*What you are asked to do*:
Locate all lines in the data below that hold "computer" and show them.

★ ★ ★ ★

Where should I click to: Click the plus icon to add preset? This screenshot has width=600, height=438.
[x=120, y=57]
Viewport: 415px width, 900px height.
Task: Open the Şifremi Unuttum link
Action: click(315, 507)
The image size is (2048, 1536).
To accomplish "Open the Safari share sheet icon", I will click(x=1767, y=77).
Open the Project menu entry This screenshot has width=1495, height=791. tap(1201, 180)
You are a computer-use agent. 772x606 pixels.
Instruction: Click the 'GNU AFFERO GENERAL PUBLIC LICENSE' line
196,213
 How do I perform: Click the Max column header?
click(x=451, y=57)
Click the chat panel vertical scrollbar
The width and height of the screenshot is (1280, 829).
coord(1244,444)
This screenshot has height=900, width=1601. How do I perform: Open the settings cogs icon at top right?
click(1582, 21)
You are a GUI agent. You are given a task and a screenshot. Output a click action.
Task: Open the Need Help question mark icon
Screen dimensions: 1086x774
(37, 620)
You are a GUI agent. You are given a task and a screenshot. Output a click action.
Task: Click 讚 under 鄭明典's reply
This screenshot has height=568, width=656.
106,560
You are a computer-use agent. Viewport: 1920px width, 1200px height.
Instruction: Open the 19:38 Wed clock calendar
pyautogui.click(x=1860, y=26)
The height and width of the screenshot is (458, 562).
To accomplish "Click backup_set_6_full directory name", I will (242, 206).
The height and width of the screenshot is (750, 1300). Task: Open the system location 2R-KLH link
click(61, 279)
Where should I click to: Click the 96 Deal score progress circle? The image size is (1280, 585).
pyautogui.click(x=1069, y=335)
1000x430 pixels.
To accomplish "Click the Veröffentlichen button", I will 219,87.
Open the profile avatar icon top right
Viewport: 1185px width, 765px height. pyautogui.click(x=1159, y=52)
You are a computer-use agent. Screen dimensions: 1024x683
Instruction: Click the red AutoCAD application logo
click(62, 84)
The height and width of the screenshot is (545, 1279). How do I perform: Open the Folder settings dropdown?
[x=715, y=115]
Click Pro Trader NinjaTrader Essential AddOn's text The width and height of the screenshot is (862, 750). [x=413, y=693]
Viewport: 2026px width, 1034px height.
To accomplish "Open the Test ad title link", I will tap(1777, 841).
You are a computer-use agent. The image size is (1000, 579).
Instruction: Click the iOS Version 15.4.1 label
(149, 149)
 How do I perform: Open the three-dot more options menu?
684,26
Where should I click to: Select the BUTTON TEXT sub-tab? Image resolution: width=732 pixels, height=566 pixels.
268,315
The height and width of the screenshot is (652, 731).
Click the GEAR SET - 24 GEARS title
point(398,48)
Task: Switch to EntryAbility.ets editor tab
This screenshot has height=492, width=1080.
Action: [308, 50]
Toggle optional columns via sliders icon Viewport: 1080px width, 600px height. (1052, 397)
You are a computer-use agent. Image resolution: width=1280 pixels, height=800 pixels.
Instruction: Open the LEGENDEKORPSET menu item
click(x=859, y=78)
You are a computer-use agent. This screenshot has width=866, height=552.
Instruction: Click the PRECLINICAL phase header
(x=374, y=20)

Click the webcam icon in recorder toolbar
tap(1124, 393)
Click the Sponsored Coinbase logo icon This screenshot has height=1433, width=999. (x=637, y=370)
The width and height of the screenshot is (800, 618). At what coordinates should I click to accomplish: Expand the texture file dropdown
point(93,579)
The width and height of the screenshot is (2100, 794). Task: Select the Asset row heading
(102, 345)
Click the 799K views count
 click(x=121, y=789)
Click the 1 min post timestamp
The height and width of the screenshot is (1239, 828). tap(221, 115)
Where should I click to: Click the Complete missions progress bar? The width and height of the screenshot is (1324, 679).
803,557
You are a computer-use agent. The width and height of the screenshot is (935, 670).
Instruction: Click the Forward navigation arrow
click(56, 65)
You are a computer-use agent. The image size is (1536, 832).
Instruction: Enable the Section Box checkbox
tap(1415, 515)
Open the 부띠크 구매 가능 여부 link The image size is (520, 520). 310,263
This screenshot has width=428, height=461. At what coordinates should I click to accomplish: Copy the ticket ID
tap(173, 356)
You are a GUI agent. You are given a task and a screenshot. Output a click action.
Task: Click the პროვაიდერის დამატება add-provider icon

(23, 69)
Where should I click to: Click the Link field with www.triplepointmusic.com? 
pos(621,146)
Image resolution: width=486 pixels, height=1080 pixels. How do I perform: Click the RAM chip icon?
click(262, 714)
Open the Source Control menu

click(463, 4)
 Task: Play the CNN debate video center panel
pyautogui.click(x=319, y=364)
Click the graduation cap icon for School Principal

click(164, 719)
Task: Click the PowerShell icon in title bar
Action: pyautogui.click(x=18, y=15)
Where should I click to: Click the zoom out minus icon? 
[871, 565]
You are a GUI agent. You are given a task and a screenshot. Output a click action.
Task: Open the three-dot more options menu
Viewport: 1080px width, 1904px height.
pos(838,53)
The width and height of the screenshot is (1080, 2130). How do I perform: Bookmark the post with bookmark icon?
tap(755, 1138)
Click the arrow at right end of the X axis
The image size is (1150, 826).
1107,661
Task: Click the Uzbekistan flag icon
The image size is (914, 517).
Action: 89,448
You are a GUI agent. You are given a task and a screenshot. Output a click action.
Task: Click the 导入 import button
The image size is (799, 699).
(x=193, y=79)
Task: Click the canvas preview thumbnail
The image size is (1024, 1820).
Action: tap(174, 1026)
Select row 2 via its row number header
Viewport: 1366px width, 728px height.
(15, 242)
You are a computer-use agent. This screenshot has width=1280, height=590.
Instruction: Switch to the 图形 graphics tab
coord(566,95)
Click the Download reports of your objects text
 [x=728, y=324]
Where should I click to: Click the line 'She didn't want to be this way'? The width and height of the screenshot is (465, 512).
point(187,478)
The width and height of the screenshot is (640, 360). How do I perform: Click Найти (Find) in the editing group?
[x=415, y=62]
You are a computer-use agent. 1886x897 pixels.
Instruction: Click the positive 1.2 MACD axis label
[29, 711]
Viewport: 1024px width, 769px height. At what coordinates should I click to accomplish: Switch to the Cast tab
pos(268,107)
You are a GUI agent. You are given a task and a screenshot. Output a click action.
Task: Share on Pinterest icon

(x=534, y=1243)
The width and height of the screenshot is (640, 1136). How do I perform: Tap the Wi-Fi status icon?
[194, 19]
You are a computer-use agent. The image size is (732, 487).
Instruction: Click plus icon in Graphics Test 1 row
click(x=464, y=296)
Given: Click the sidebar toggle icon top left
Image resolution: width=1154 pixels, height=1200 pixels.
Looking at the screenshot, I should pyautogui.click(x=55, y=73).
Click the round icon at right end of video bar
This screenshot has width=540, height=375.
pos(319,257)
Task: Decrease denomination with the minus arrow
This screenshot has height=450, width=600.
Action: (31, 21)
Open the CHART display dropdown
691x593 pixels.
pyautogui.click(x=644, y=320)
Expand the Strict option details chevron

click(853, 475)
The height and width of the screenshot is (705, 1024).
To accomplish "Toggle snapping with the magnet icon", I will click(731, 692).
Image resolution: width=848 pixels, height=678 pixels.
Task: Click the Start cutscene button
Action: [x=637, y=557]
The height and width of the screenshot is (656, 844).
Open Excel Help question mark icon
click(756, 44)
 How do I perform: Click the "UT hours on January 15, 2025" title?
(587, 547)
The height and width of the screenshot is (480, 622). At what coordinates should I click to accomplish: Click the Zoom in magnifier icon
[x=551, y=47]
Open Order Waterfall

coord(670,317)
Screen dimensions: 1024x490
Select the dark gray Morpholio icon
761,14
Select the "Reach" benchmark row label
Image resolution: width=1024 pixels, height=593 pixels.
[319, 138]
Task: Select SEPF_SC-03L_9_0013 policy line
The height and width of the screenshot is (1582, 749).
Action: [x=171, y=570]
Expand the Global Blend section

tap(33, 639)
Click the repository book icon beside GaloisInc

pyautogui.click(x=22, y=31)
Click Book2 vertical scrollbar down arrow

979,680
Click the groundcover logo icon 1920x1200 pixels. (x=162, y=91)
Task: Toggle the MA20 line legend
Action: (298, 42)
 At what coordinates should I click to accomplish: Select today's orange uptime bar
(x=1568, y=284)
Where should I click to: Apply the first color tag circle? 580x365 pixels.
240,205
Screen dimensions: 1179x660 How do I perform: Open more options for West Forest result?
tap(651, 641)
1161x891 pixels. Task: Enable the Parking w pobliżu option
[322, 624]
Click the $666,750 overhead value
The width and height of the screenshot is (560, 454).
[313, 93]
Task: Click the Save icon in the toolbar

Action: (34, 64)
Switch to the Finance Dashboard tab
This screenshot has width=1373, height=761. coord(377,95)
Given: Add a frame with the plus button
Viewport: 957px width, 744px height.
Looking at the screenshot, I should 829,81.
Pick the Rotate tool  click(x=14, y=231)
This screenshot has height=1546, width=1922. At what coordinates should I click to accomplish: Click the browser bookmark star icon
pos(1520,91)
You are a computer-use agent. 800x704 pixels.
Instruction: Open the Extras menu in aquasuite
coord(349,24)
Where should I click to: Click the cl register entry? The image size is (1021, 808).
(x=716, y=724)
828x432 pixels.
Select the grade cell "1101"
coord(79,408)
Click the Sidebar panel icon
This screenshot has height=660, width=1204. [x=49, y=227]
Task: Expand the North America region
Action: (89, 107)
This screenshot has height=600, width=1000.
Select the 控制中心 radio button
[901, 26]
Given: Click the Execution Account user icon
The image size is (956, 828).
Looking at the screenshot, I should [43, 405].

★ ★ ★ ★

*Written answer*:
You are a computer-use agent. 772x606 pixels.
You are a computer-use agent. Viewport: 1920px width, 1200px height.
You are a computer-use agent. Screen dimensions: 1024x683
You are a computer-use agent. The image size is (1000, 579).
You are a computer-use agent. Image resolution: width=1280 pixels, height=800 pixels.
You are a computer-use agent. This screenshot has width=866, height=552.
You are a computer-use agent. The width and height of the screenshot is (935, 670).
You are a computer-use agent. The image size is (1536, 832).
You are a computer-use agent. This screenshot has width=1280, height=590.
You are a computer-use agent. 1886x897 pixels.
You are a computer-use agent. The image size is (732, 487).
You are a computer-use agent. 800x704 pixels.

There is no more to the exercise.